- **Exercise data**
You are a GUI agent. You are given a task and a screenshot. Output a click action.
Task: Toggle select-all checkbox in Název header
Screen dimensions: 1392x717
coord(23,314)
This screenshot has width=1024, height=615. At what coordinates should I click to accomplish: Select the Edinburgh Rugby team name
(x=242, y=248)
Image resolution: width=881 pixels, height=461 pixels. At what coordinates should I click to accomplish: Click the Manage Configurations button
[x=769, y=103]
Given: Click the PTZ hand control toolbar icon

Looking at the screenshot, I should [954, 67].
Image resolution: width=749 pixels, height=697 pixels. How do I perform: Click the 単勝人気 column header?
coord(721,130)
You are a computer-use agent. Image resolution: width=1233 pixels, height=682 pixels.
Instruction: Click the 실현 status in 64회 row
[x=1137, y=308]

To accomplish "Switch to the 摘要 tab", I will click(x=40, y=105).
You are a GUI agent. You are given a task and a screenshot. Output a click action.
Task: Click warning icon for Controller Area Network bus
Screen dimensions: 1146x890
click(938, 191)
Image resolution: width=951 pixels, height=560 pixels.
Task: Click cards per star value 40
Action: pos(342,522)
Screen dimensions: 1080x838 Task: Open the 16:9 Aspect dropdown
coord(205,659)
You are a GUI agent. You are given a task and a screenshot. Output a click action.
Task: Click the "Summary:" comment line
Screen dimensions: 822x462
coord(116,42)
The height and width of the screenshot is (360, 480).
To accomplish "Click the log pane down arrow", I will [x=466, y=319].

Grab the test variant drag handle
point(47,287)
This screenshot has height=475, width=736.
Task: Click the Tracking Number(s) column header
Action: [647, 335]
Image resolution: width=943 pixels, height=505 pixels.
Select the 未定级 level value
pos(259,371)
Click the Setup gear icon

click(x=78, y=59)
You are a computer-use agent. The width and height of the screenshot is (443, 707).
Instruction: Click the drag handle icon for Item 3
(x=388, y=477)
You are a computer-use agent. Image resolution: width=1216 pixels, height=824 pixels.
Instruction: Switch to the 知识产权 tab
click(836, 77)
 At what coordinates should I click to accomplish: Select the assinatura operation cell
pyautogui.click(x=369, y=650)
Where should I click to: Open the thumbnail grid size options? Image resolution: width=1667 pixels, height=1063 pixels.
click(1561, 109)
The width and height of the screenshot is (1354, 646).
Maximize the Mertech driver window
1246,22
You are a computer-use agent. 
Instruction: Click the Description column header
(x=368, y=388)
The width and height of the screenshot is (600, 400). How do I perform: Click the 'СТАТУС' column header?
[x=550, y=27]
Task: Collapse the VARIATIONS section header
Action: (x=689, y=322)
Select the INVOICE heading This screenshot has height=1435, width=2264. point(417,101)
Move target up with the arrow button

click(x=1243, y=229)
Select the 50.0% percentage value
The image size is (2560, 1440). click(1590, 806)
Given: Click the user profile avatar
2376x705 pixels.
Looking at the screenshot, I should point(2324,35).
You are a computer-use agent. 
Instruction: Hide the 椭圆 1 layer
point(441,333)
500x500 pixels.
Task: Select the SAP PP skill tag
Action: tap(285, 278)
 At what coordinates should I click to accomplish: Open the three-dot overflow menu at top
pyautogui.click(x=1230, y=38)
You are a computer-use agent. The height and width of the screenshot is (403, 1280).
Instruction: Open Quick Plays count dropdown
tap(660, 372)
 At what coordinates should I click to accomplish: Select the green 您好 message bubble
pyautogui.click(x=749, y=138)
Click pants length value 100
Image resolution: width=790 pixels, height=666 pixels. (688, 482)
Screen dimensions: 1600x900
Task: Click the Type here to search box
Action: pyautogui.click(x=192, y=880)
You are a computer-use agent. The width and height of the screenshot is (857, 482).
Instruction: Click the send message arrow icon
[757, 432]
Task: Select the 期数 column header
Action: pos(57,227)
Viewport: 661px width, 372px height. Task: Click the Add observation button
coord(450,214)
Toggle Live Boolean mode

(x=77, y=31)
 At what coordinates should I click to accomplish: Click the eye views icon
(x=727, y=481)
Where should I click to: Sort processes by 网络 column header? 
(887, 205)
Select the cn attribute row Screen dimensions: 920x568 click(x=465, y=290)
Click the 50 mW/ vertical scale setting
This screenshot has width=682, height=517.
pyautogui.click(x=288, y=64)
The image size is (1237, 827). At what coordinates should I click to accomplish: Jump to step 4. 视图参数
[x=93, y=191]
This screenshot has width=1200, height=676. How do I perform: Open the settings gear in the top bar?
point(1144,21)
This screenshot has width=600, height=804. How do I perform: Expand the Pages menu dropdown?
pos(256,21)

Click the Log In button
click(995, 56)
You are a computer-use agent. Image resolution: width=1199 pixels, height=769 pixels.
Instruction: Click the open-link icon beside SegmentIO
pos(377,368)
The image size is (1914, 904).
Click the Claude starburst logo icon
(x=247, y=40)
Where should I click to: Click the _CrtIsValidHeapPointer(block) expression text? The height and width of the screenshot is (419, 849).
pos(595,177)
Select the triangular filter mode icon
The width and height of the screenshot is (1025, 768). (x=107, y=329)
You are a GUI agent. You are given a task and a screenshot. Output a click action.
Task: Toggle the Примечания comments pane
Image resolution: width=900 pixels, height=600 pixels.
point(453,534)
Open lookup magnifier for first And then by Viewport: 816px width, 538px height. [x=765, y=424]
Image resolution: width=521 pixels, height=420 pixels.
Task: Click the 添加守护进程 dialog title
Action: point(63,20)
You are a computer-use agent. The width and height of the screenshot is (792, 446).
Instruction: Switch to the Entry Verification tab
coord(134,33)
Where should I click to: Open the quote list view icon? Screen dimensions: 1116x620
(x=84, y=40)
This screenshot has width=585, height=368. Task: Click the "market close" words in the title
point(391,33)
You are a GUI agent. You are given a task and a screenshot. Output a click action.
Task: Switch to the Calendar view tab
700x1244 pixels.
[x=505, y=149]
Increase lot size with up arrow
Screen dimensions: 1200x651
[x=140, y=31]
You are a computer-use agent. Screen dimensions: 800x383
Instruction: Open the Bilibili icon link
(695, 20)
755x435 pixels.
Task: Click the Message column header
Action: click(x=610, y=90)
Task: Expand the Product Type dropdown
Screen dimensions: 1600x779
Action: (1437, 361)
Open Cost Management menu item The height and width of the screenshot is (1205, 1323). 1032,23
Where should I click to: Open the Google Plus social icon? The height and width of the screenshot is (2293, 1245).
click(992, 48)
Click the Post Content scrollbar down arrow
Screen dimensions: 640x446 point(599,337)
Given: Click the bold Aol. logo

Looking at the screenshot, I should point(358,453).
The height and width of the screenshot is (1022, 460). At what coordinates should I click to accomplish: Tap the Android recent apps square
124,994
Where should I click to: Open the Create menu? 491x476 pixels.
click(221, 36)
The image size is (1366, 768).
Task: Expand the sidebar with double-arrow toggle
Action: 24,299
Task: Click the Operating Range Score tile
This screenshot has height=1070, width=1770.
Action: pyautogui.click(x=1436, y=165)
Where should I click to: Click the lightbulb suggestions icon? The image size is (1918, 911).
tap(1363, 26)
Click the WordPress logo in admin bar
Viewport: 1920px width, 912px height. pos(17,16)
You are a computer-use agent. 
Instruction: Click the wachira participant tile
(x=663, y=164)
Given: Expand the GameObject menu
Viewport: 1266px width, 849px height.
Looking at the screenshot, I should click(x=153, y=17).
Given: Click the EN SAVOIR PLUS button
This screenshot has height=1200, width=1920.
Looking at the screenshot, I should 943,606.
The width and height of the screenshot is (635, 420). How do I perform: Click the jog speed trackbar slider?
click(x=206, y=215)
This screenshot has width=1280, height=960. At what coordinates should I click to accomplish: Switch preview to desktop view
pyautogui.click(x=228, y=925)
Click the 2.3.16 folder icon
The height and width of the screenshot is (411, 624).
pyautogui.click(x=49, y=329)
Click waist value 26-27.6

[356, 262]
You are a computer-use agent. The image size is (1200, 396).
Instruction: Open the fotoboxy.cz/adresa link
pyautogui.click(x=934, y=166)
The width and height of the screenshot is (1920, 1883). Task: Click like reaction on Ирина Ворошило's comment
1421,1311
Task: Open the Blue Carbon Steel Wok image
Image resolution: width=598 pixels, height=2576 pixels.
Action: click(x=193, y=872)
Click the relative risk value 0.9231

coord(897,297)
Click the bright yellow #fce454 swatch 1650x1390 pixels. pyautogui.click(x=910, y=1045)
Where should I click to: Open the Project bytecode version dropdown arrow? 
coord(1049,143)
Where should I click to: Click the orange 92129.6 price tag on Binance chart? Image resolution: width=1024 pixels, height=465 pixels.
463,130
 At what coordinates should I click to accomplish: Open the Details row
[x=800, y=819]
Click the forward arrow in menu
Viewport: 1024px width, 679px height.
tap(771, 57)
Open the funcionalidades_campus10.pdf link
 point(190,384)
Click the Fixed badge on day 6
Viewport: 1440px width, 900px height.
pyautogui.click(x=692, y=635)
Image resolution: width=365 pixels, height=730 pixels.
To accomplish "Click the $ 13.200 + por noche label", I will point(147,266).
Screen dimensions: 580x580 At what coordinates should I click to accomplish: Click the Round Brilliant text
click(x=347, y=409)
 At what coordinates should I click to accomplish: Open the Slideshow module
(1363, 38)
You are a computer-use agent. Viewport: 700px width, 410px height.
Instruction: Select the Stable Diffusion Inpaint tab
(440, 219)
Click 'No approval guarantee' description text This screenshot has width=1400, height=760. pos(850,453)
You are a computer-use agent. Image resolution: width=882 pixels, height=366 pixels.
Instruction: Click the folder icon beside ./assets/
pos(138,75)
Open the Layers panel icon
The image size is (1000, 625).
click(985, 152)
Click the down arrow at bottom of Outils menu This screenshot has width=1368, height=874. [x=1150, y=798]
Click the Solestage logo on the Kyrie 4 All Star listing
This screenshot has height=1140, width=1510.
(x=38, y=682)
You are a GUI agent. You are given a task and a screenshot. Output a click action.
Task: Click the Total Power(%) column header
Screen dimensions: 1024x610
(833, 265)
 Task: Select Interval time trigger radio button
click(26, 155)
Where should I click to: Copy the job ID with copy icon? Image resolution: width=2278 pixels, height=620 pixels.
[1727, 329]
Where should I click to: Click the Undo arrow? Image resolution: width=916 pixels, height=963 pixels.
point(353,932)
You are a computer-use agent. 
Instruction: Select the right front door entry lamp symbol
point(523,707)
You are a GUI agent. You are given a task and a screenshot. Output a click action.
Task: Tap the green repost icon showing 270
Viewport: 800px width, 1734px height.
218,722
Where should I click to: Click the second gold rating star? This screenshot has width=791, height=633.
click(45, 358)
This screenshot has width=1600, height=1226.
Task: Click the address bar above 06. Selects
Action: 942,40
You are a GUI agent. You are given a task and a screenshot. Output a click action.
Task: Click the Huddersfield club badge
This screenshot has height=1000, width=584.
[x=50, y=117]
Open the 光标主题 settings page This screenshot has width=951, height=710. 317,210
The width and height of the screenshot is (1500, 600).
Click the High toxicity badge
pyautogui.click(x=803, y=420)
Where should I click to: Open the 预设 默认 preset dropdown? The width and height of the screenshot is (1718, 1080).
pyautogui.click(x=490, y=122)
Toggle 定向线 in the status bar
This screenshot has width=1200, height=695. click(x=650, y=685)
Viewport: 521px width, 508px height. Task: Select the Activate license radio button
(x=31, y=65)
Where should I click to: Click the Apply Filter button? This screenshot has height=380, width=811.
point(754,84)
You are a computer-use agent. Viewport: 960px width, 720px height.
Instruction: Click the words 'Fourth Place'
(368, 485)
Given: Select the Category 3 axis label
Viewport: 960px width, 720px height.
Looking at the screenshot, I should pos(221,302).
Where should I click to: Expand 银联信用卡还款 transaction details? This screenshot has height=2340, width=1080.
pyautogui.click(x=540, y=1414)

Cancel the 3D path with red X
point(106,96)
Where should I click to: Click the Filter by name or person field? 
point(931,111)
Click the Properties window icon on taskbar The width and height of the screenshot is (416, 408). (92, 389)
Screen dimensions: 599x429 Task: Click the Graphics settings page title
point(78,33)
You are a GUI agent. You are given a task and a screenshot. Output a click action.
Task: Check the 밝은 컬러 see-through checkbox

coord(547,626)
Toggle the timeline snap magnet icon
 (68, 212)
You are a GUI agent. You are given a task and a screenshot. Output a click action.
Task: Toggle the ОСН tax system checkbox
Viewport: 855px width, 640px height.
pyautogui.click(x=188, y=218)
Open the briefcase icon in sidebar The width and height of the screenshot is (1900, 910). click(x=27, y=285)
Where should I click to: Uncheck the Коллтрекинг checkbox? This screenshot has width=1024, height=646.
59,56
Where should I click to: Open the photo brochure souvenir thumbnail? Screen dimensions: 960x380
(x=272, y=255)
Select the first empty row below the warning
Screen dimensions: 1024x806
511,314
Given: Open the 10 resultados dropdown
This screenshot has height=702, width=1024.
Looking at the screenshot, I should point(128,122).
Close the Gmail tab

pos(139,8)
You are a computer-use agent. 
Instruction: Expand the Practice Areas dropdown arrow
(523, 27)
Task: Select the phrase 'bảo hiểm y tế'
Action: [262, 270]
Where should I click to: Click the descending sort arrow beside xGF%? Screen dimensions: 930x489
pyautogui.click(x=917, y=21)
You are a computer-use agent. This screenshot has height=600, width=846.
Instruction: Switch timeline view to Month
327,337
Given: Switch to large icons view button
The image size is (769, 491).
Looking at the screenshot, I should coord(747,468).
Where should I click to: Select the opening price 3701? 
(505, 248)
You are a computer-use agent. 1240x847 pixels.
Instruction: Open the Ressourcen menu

- **Task objective**
Gather up, from the records above, each line where the word "will" appears.

- **Exercise output**
To accomplish "Switch to the 摘要 tab", I will click(x=40, y=105).
To accomplish "Click the log pane down arrow", I will [x=466, y=319].
To accomplish "Click the $ 13.200 + por noche label", I will point(147,266).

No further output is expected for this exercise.